## Exercise details
Wherever "preview" appears in the records below, copy the line that holds it.

--- Entries shown ---

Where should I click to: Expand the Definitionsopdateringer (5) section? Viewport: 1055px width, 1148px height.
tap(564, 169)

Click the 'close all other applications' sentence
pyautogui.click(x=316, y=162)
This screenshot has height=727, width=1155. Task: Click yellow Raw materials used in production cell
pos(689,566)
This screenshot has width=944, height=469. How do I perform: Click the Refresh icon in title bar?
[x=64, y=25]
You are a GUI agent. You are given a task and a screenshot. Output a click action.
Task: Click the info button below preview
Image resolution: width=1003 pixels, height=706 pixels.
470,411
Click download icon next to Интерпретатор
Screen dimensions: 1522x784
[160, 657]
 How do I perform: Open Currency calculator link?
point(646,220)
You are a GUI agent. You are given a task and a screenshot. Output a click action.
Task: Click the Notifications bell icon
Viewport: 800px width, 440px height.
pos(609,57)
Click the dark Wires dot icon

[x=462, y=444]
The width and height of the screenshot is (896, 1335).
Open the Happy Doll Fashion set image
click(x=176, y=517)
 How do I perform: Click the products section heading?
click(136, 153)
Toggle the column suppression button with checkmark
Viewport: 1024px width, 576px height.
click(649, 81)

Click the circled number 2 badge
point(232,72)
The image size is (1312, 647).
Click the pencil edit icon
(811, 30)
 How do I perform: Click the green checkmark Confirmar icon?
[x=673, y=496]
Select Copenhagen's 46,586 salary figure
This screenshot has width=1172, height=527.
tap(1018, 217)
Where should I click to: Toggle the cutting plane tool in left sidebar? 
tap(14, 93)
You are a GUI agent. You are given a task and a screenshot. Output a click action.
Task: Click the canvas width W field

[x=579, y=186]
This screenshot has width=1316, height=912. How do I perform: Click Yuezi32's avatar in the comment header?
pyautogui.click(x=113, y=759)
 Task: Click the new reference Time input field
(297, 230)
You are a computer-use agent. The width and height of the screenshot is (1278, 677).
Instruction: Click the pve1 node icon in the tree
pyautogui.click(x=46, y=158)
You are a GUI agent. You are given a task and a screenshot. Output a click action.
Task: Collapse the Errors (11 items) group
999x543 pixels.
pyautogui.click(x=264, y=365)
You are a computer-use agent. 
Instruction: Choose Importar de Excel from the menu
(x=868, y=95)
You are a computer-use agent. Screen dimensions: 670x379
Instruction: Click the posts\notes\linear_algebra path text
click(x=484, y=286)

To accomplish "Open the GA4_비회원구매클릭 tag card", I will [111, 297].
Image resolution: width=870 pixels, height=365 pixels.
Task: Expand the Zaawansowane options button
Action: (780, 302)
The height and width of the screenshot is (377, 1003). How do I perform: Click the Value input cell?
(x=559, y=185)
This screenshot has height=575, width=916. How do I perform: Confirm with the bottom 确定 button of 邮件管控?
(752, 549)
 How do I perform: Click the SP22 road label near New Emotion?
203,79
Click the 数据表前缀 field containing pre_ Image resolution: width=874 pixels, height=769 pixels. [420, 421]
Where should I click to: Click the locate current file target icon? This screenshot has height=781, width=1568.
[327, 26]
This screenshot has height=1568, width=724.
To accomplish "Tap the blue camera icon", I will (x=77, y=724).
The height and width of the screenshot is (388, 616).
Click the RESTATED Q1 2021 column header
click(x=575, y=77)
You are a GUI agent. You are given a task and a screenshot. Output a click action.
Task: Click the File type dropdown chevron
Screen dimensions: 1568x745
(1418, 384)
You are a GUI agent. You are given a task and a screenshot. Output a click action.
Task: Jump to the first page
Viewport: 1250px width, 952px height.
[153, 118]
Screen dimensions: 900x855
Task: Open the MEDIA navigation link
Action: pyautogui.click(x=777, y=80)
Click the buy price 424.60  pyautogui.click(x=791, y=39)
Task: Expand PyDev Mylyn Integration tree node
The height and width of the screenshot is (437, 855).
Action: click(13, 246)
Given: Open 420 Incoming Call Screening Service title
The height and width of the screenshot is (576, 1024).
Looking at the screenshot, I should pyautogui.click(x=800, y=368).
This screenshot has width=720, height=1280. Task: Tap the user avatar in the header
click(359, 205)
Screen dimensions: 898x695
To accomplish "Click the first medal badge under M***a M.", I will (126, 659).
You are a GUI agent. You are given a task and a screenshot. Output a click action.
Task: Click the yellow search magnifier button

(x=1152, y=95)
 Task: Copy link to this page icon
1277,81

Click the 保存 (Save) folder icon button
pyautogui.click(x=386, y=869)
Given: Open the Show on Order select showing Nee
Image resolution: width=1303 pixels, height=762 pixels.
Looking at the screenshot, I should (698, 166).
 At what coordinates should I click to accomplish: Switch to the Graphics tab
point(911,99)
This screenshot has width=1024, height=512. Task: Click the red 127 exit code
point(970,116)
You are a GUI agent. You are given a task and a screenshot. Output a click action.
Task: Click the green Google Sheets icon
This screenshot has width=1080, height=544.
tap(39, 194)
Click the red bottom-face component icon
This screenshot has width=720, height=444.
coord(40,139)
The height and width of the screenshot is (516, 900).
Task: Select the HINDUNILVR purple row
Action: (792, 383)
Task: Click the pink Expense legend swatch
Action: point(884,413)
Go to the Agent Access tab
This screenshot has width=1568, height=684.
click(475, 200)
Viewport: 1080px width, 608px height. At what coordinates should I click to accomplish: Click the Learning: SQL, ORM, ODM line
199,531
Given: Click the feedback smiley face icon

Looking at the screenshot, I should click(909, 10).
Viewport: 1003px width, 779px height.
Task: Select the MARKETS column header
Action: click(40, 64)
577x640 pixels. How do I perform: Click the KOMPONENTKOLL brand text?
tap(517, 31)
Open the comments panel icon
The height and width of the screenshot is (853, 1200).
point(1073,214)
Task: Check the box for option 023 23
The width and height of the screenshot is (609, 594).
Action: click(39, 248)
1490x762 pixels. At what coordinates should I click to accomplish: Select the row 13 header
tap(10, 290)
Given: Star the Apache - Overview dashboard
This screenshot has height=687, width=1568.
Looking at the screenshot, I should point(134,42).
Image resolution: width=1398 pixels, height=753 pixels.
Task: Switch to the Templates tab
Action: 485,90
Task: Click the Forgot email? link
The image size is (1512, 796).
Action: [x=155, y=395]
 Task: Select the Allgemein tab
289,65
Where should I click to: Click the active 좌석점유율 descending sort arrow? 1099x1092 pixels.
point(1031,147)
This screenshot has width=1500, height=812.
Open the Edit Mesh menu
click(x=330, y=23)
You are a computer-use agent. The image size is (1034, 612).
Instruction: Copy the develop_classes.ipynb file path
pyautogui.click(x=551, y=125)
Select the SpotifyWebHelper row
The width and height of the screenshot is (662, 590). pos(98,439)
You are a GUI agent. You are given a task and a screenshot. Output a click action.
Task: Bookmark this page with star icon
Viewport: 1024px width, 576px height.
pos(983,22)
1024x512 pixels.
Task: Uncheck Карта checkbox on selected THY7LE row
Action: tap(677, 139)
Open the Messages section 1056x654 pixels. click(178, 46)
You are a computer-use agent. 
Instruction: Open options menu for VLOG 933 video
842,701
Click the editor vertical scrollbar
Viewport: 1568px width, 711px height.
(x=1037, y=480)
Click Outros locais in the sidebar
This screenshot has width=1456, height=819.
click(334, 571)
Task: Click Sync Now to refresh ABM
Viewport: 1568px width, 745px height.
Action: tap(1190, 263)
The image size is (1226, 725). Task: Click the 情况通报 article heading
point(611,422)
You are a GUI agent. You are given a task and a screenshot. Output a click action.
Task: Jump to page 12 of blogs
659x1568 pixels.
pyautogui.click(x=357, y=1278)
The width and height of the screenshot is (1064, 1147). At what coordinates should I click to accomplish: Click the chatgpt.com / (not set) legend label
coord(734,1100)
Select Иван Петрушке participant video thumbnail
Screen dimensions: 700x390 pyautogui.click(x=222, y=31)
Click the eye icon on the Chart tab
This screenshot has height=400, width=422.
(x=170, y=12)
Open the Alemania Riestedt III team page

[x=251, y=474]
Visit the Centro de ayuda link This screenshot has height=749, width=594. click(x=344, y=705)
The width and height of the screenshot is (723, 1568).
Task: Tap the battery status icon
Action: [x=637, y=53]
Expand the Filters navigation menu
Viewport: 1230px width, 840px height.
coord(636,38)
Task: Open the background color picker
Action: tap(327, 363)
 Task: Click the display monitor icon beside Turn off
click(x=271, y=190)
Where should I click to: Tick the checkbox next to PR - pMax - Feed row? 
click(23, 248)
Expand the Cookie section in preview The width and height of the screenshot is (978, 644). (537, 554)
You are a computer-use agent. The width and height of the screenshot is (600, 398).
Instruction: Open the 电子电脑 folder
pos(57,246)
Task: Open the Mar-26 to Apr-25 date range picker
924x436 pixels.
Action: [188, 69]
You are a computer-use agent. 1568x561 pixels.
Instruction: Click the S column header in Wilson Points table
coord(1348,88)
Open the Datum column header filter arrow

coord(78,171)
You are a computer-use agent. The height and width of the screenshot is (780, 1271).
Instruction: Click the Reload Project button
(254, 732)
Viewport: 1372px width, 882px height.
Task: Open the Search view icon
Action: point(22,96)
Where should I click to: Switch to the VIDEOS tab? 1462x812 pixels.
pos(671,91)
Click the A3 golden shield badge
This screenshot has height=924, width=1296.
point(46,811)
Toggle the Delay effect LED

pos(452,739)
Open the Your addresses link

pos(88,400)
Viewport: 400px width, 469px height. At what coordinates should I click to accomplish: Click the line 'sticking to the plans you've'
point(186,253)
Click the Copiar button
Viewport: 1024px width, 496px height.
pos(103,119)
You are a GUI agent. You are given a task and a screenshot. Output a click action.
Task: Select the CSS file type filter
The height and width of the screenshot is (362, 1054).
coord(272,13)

---

## Exercise solution
Task: Click the info button below preview
Expand the Cookie section in preview The width and height of the screenshot is (978, 644). (537, 554)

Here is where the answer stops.